Pantau - Penetapan Upah Minimum Provinsi (UMP) selalu menyisakan polemik di tengah publik. Hal ini mendapatkan sorotan dari Pusat Kajian Kebijakan Publik dan Hukum (Puskapkum).
Direktur Riset Puskapkum Indra L Nainggolan menilai, polemik yang selalu muncul ini dipicu oleh ketidaksinkroninan aspirasi yang muncul antara buruh, pengusaha, dan pemerintah.
“Polemik ini dapat dihindari dengan duduk bersama antara pemerintah, pengusaha dan buruh,” kata Indra di Jakarta, Rabu (22/11/2023).
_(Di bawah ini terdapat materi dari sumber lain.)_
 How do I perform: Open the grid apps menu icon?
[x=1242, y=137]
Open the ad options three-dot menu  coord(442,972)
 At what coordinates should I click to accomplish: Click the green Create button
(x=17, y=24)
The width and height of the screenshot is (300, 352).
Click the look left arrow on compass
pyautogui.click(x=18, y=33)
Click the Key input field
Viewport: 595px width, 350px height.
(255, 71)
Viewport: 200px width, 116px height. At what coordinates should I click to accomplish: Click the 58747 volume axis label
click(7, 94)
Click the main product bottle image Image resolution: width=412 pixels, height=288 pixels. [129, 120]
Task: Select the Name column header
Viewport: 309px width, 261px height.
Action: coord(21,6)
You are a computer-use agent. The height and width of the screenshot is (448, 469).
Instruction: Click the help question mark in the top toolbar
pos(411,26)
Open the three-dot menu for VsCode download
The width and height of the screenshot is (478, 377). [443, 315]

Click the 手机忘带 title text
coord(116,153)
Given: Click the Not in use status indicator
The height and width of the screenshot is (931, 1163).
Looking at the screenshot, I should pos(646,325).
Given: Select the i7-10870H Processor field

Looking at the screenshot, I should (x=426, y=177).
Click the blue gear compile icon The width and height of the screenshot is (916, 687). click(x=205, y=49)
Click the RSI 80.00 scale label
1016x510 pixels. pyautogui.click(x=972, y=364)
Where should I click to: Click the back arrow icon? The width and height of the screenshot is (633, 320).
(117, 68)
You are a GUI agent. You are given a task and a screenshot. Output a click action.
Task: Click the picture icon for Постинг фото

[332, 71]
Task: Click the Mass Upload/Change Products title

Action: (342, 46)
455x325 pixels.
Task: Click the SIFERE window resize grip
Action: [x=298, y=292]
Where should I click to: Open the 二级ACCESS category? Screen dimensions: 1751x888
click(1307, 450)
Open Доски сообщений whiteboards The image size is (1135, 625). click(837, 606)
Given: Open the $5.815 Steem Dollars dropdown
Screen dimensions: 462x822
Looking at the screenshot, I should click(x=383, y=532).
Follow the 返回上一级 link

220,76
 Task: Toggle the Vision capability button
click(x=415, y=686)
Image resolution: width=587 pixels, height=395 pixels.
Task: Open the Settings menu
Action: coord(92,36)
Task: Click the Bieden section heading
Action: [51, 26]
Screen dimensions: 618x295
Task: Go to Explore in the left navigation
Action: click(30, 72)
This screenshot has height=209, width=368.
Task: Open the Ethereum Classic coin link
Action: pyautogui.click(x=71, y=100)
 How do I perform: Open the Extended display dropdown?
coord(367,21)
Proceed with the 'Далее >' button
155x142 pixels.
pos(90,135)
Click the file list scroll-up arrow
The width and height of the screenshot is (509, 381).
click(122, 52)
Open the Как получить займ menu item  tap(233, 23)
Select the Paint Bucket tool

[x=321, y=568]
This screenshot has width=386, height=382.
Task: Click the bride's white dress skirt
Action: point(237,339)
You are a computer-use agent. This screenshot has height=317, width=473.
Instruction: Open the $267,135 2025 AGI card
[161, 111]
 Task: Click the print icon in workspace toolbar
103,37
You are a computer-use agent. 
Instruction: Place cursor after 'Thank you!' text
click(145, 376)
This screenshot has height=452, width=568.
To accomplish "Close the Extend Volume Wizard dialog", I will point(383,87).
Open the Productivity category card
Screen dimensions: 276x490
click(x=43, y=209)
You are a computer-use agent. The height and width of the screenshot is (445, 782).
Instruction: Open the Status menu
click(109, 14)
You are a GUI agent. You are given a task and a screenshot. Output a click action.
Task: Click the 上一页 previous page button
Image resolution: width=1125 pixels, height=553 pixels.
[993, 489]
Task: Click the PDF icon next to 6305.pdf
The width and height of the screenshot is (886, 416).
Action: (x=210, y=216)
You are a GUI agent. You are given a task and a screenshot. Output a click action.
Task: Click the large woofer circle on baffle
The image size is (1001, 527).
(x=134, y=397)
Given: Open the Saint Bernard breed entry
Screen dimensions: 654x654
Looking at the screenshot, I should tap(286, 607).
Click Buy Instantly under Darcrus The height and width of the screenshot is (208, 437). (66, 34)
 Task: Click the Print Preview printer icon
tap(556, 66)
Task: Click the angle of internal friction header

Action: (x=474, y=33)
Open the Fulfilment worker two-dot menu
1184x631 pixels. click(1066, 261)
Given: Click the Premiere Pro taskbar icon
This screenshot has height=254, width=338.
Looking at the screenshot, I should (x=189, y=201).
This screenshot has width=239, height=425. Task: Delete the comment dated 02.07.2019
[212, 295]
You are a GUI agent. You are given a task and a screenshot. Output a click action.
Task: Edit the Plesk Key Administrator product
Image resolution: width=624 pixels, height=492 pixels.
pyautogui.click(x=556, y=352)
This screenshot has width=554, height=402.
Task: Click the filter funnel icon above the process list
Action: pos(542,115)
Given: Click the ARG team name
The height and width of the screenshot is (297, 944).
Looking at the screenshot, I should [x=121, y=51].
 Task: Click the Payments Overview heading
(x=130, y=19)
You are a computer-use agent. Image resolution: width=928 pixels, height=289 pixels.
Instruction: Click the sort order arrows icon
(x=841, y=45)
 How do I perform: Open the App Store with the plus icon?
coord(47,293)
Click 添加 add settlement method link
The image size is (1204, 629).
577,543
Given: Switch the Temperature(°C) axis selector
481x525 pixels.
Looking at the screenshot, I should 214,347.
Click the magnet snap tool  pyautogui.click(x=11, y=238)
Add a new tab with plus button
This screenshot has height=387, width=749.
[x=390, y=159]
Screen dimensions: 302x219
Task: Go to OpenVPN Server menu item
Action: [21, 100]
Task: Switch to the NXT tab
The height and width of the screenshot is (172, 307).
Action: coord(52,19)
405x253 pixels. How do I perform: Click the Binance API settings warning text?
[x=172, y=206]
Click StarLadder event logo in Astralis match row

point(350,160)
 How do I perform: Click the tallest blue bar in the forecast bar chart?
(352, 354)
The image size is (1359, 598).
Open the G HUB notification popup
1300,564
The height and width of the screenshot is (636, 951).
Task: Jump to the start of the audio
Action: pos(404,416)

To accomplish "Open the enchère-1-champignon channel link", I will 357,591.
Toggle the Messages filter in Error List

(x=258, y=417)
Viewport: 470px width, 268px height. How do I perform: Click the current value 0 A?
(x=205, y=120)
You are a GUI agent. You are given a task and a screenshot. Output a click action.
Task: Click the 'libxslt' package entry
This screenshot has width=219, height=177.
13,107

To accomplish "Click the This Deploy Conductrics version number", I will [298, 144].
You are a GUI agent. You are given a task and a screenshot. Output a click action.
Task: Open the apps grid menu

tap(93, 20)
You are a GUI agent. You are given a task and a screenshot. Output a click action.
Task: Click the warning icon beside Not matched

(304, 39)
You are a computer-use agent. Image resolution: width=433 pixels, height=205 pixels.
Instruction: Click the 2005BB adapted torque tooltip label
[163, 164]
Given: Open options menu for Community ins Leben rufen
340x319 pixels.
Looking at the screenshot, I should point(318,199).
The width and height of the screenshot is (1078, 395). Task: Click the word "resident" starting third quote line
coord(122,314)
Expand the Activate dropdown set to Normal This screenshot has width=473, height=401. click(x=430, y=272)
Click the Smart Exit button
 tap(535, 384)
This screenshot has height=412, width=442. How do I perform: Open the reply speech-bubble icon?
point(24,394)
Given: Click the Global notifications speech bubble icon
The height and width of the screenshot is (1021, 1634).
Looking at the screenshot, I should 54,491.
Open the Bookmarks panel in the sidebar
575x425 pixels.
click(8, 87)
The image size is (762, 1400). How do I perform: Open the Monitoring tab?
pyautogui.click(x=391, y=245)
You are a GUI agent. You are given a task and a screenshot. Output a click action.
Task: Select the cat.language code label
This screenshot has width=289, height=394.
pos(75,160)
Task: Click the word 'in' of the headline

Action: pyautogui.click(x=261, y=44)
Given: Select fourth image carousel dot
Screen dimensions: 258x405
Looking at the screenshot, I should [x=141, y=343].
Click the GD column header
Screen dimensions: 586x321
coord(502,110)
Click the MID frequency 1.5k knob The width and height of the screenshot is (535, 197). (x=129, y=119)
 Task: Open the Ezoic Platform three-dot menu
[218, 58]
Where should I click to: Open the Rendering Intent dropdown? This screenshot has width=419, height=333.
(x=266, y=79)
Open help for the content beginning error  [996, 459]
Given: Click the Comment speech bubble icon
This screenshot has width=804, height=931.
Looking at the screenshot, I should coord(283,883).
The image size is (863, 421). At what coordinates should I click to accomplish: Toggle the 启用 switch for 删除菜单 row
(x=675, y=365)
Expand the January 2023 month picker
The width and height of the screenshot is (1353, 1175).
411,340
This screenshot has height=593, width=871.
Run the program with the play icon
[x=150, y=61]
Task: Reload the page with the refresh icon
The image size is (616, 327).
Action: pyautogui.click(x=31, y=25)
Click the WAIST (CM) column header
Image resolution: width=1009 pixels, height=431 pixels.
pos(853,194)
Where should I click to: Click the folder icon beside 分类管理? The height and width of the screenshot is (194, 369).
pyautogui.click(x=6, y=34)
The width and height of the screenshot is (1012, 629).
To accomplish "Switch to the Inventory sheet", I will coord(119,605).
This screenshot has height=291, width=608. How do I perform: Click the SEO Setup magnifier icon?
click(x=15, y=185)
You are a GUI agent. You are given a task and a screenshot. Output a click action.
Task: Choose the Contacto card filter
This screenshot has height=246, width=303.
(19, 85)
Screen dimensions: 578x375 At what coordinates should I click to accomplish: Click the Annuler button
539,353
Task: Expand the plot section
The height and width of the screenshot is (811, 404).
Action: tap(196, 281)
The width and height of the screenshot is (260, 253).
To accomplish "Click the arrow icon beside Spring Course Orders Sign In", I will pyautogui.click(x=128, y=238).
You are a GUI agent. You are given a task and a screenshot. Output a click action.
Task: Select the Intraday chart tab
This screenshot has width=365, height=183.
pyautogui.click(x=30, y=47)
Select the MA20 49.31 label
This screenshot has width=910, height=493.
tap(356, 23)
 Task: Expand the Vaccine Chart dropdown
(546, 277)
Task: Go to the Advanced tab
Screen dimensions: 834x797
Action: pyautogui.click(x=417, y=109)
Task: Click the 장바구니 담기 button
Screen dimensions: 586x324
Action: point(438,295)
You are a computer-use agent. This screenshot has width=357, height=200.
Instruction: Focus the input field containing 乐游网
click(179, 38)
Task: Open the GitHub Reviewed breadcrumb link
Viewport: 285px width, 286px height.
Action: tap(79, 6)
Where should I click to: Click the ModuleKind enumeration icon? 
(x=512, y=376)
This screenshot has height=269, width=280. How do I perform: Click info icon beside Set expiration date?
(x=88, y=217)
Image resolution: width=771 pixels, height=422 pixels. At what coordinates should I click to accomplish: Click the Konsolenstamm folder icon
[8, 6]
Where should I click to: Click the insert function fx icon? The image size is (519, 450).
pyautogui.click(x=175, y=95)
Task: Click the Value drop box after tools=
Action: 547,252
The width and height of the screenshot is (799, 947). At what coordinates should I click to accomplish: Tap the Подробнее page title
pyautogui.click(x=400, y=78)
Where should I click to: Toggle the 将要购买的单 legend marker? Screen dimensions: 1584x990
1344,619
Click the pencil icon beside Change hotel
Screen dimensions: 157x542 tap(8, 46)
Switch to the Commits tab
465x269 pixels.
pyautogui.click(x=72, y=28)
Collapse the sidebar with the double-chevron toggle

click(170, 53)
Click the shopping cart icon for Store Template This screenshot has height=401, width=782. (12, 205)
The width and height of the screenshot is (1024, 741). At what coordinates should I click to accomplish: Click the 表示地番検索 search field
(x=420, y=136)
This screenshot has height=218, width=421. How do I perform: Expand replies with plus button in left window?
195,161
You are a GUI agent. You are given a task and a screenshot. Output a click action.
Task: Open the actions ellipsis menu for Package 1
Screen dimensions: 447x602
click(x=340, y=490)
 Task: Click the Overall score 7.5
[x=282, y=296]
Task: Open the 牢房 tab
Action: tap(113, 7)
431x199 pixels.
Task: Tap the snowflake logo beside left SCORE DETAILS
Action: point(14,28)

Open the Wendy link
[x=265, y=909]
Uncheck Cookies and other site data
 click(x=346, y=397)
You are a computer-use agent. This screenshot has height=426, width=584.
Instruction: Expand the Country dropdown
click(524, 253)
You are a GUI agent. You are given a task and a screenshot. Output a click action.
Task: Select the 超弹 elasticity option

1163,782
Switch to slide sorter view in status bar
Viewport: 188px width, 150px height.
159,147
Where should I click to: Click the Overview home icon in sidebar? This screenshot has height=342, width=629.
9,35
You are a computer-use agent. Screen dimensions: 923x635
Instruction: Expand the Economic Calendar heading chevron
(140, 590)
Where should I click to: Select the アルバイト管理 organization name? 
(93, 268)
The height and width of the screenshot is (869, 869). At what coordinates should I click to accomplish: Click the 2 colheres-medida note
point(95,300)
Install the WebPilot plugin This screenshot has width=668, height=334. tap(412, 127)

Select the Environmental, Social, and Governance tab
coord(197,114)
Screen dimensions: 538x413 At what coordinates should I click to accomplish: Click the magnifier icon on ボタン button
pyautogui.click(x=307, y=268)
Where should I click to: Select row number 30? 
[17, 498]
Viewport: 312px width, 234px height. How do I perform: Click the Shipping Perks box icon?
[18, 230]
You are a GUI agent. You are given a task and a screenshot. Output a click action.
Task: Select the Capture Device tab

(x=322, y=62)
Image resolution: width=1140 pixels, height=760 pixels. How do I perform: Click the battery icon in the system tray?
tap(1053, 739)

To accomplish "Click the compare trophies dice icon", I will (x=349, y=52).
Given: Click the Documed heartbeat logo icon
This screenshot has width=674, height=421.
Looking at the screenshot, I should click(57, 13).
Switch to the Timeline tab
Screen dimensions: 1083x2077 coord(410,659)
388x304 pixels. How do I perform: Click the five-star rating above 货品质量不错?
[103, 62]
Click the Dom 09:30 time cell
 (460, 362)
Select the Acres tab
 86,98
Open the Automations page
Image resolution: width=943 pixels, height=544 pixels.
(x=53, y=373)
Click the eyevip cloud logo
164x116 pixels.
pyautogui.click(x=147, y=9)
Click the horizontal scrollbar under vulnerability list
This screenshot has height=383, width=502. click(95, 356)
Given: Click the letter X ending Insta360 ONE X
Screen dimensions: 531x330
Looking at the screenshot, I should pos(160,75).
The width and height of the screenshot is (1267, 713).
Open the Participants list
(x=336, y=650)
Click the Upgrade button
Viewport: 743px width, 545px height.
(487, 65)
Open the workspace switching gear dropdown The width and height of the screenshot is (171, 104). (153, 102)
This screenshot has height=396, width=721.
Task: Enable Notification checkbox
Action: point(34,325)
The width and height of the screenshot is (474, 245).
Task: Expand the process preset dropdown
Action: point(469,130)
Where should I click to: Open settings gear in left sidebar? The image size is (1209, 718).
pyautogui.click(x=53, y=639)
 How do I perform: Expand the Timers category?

Ia membeberkan, ketentuan dalam PP No 51 Tahun 2023 tentang Perubahan atas PP No 36/2021 tentang Pengupahan menjadi dasar pengaturan pengupahan.
Aturan tersebut, kata Indra, turut mengacu pada UU No 6 Tahun 2023 tentang penetapan Perppu Cipta Kerja.
“Kita tahu teman-teman buruh salah satu kelompok yang kritis atas keberadaan UU Cipta Kerja,” cetus Indra.
Indra menyarankan, dalam merespons polemik UMP dapat diurai dengan melakukan perubahan aturan yang melibatkan sejumlah pihak yang dapat dijadikan acuan bersama dalam penetapan UMP.
“Regulasi yang memberi ruang yang sederajat kepada pelbagai pihak yakni buruh, pengusaha dan pemerintah dengan prinsip dasar musyawarah,” ungkapnya.
Terkait dua provinsi yang dinilai melanggar ketentuan UMP, Indra mendorong pemerintah pusat agar melakukan koreksi terhadap provinsi yang belum sesuai dengan ketentuan peraturan perundang-undangan.
“Provinsi yang dinilai melanggar ketentuan UMP agar dikoreksi oleh Pemerintah Pusat, karena memang memiliki ruang untuk melakukan pengawasan dan pembinaan terhadap pemerintah provinsi,” tutupnya.